--- START ---

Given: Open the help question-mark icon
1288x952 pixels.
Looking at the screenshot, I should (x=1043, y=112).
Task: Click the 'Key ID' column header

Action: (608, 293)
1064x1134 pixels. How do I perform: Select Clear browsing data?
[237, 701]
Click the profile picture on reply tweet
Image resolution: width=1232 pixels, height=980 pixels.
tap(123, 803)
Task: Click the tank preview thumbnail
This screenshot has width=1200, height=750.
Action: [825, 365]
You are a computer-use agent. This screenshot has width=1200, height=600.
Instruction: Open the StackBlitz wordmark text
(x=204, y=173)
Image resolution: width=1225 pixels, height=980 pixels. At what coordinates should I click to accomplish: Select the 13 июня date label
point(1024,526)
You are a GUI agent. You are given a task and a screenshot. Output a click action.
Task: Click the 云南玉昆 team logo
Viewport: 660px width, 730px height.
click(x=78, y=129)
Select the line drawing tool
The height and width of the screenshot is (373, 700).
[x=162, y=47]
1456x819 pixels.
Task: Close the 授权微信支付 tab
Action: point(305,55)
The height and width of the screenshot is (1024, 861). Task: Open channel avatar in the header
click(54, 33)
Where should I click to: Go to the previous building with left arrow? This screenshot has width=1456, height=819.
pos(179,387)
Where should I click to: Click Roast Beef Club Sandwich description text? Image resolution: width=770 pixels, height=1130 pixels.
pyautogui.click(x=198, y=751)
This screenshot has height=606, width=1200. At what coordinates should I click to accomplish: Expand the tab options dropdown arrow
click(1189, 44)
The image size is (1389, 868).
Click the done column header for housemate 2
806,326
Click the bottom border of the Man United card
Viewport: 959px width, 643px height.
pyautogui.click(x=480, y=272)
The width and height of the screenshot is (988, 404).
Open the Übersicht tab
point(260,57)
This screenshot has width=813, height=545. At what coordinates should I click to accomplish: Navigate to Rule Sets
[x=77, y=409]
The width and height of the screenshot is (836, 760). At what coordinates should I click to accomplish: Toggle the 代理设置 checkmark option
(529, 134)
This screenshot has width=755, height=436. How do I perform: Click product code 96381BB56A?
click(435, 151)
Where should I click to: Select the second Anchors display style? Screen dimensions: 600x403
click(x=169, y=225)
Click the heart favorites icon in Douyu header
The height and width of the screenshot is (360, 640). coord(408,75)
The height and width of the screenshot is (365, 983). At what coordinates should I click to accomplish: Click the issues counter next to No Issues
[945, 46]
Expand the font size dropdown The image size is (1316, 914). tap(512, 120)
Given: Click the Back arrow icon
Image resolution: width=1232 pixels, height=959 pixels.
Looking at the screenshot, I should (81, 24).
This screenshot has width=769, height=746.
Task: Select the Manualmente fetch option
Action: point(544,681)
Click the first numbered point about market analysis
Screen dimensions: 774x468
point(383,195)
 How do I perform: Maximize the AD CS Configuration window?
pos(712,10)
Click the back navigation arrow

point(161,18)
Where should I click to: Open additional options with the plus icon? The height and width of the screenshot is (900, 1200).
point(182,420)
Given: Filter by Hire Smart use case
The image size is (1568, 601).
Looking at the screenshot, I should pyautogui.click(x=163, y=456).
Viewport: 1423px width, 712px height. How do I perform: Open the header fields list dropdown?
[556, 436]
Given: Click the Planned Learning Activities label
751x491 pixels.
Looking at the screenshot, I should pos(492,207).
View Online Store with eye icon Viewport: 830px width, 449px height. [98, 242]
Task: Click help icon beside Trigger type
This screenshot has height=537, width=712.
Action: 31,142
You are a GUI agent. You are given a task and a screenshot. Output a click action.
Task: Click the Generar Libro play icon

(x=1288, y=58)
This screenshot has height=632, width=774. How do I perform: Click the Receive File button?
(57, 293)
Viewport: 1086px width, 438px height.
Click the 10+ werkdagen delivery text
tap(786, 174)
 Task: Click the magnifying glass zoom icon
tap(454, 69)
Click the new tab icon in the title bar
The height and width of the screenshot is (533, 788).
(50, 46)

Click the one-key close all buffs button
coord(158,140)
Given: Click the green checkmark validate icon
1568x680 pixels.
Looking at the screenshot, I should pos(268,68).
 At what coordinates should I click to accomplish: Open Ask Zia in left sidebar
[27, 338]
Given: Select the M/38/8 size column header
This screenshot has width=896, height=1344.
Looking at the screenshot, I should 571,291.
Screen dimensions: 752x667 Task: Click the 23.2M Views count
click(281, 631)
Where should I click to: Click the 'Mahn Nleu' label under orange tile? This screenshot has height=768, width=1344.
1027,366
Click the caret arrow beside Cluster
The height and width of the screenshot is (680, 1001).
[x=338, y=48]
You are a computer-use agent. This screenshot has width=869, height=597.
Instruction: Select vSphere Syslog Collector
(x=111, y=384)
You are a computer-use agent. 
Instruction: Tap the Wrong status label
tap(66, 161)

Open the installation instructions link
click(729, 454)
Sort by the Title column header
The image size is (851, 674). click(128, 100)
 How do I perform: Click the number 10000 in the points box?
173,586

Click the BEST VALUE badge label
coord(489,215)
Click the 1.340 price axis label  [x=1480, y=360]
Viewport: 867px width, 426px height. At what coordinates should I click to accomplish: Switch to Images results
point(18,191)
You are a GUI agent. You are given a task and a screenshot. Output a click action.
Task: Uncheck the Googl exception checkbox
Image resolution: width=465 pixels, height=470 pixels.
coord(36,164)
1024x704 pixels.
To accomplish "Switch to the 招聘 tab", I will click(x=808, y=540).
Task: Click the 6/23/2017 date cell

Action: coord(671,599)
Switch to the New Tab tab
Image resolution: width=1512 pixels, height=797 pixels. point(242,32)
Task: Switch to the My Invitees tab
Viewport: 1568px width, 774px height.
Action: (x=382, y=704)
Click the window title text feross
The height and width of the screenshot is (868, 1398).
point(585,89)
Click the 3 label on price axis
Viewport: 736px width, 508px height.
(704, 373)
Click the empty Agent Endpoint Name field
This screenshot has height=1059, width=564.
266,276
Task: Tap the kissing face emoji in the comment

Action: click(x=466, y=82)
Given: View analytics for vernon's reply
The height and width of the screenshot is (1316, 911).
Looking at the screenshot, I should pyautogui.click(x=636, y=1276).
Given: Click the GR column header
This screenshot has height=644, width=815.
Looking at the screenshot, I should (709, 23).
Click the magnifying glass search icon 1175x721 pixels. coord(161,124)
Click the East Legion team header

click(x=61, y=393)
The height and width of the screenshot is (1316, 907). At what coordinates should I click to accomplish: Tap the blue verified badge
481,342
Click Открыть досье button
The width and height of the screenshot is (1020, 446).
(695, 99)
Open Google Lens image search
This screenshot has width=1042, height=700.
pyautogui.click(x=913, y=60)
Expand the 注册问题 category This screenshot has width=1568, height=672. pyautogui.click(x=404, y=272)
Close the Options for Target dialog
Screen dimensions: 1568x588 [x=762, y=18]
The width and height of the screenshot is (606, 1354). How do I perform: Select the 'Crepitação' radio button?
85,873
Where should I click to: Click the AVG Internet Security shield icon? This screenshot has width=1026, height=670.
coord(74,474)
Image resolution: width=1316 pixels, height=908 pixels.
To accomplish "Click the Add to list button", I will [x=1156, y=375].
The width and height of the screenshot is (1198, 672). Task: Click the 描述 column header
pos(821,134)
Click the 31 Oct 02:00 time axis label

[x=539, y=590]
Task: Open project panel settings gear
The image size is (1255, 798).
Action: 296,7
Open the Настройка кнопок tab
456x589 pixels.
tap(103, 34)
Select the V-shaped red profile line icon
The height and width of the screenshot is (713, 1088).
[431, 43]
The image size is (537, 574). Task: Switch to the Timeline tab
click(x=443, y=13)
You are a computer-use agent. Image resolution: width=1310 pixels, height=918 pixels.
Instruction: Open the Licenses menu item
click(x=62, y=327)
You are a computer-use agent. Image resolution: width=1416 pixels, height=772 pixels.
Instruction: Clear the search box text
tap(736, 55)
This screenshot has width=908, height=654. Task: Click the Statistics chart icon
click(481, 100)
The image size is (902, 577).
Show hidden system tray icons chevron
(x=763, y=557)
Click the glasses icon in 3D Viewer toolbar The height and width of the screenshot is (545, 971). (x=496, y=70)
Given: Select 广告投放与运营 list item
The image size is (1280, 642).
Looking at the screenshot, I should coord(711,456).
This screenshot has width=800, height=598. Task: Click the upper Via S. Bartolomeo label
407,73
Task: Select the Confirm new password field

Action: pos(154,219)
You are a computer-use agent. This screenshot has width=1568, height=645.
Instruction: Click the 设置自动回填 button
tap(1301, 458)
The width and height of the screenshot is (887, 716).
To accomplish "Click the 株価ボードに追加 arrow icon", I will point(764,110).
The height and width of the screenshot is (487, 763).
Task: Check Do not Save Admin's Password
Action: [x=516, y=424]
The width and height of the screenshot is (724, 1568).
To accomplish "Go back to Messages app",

--- END ---

== EXERCISE INSTRUCTIONS ==
Report, using only a number, how many lines above hold the word "reply".

== EXPECTED OUTPUT ==
2